Por Carmo Rodeia
Em estado de choque, continuo a digerir a vitória de Jair Bolsonaro na primeira volta nas eleições para a presidência do Brasil, e a temer a confirmação dessa vitória no próximo dia 28 de outubro, depois da extraordinária votação no primeiro “turno”,em que obteve 46,03% (quase 50 milhões de brasileiros votaram nele!). Dizem as contas passadas que nunca um candidato vencedor na primeira volta foi derrotado na segunda e este até teve mais do dobro dos votos…
Em abono da verdade o sublinhado do choque não passa disso mesmo pois, nos últimos meses, temos vindo a ser brindados com resultados semelhantes noutros lugares, mas igualmente perturbadores.
O que aconteceu no Brasil foi o mesmo que aconteceu noutros países como os Estados Unidos ou a Suécia, a Polónia, a Hungria ou a Itália: foi a rejeição da classe política que nos tem governado ao longo de décadas e que foi enxotada do poder por indecente e má figura, envolvida em casos de corrupção e descrédito, mas também o sucesso de um discurso populista que divide, semeia o ódio e sedimenta as desigualdades.

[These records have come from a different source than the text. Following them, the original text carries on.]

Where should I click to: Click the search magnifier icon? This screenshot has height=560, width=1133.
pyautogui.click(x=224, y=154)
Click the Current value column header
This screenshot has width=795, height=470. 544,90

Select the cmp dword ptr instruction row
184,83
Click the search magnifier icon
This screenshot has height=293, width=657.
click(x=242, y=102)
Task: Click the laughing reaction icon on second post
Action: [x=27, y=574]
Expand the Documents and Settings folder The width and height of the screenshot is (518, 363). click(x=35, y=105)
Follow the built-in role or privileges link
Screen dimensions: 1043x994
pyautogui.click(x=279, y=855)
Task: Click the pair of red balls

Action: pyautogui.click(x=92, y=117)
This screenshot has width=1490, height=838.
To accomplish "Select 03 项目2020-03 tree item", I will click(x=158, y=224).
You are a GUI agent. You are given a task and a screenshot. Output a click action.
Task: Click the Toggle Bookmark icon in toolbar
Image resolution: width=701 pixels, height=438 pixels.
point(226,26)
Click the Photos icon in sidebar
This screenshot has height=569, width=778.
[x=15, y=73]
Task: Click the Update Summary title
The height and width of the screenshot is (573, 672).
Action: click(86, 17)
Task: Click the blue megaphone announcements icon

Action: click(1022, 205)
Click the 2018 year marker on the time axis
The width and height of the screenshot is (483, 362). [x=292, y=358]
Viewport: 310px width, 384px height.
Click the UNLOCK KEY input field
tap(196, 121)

Os principais efeitos deste tipo de eleição, como vimos em casos como os da Venezuela, da Itália, e do Peru do início dos anos 90, em que alguém de fora do sistema foi eleito para primeiro ministro ou presidente, são de enfraquecimento imediato das normas democráticas pelas quais os políticos tradicionais se guiam. E isto leva a uma erosão da democracia, pondo-a até em causa.
Estes fenómenos populistas transformam a gestão da coisa pública a seu favor, atacando as outras instituições sobretudo se lhes são desfavoráveis, apelidando-as de forças de bloqueio. E as consequências só não vão além do insulto porque as instituições são robustas, como nos Estados Unidos. O mesmo já não se pode dizer na América Latina, onde os fenómenos `caudillistas´ têm sempre uma geometria mais variável.
Em 2017, numa entrevista ao jornal alemão “Dei Zeit”, o papa Francisco falou contra o populismo alertando para as ameaças e perigos que ele oferece.
“O populismo é mau e no final acaba mal, como no-lo mostra o século passado”, disse advertindo para as situações criadas pelo nazismo, pelo estalinismo e outros `ismos´ que deram cabo de milhões de vítimas.
“A Alemanha estava desesperada, a crise económica de 30 era uma calamidade… e um jovem disse ‘eu posso, eu posso, eu posso’. Chamava-se Adolf, e isto acabou assim, não? Conseguiu convencer o povo de que ele podia. Por trás dos populismos existe sempre um messianismo, sempre. E também uma justificação: preservar a identidade do povo”, alertou, destacando como outros, em sentido bem diverso, imaginaram a unidade europeia, com uma ideia “não populista”.
“Imaginaram uma fraternidade de toda a Europa, do Atlântico aos Urais. E estes são os grandes líderes – os grandes líderes – que são capazes de levar em frente o bem do país, sem estarem eles no centro. Sem serem messias”, observou.
Francisco tem tido posições públicas muito assertivas, dizendo o que tem de ser dito. O mundo cita-o mas não pratica o que ele defende. A desconformidade é cada vez mais visível. E ele próprio não esconde a zanga: “Fico zangado quando a Igreja, a Santa Madre Igreja, a minha mãe, a minha esposa, não dá um testemunho de fidelidade ao Evangelho. Isso faz-me mal”, disse ainda na referida entrevista ao jornal alemão.
Francisco é a grande referência moral do mundo. Católico e não católico. Como dizia esta segunda feira Pedro Mexia: “Francisco é uma fonte de esperança perante muitos que tentam inquinar as águas”. Fora e dentro da Igreja, infelizmente, malbaratando o capital de esperança que o pontífice argentino trouxe à Igreja, mesmo numa sociedade laicizada.